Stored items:
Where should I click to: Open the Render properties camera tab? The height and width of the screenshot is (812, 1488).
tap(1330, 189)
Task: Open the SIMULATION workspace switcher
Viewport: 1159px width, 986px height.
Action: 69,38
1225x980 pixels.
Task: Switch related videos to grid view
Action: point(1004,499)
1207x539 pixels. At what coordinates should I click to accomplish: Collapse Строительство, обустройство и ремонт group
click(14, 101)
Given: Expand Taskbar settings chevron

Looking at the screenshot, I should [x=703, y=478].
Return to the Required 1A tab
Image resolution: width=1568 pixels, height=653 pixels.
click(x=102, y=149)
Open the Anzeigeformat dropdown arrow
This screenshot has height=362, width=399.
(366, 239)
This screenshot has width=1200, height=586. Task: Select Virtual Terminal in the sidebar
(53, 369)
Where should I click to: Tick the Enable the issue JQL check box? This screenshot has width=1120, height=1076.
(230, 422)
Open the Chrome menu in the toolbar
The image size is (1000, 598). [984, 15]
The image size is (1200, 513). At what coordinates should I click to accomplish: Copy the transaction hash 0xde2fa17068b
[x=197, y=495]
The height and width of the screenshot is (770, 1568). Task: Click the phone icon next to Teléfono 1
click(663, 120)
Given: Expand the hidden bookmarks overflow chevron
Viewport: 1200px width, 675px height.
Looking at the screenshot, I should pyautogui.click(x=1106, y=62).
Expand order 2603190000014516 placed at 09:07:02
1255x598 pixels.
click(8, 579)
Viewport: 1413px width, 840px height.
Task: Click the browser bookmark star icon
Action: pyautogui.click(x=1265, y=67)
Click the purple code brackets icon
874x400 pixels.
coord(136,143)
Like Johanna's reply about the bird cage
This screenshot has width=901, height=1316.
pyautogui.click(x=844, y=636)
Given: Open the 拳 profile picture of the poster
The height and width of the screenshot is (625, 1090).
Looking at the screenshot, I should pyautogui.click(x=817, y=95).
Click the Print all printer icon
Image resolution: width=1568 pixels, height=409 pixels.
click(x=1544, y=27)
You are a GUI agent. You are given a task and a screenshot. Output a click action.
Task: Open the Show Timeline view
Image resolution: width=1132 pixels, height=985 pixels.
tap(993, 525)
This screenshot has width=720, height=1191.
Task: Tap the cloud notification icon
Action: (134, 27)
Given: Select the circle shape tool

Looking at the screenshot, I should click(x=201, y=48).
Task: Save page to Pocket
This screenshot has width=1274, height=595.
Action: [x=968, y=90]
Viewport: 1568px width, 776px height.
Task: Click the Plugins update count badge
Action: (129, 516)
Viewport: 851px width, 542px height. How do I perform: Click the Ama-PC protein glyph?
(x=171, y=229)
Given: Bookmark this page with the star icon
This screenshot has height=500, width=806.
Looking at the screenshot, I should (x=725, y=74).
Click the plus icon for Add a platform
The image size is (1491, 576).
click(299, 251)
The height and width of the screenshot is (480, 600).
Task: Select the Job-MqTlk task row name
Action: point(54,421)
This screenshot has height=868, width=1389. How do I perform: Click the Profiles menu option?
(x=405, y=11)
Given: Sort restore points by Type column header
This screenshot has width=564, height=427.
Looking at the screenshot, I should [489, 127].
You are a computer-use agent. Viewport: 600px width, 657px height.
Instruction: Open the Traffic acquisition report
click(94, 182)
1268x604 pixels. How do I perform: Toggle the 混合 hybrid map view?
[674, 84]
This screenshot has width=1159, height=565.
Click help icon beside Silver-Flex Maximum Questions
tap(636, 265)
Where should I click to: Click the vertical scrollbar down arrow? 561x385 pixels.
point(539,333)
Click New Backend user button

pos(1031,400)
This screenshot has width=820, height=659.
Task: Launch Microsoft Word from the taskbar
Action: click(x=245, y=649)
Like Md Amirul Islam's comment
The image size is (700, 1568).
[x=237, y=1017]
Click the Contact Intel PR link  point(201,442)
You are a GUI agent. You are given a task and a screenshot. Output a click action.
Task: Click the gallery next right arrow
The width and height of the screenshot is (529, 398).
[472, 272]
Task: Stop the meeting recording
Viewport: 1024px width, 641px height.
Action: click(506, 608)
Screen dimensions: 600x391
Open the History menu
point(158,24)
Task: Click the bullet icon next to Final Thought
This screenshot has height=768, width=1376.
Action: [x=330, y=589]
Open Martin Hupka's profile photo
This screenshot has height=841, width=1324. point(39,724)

Required work ::
Output, from the data above, the lines from the line with "The image size is (1200, 513)." to the line with "Given: Open the" exactly as they stand, both ends included and nothing else.

Solution ::
The image size is (1200, 513). At what coordinates should I click to accomplish: Copy the transaction hash 0xde2fa17068b
[x=197, y=495]
The height and width of the screenshot is (770, 1568). Task: Click the phone icon next to Teléfono 1
click(663, 120)
Given: Expand the hidden bookmarks overflow chevron
Viewport: 1200px width, 675px height.
Looking at the screenshot, I should pyautogui.click(x=1106, y=62).
Expand order 2603190000014516 placed at 09:07:02
1255x598 pixels.
click(8, 579)
Viewport: 1413px width, 840px height.
Task: Click the browser bookmark star icon
Action: pyautogui.click(x=1265, y=67)
Click the purple code brackets icon
874x400 pixels.
coord(136,143)
Like Johanna's reply about the bird cage
This screenshot has width=901, height=1316.
pyautogui.click(x=844, y=636)
Given: Open the 拳 profile picture of the poster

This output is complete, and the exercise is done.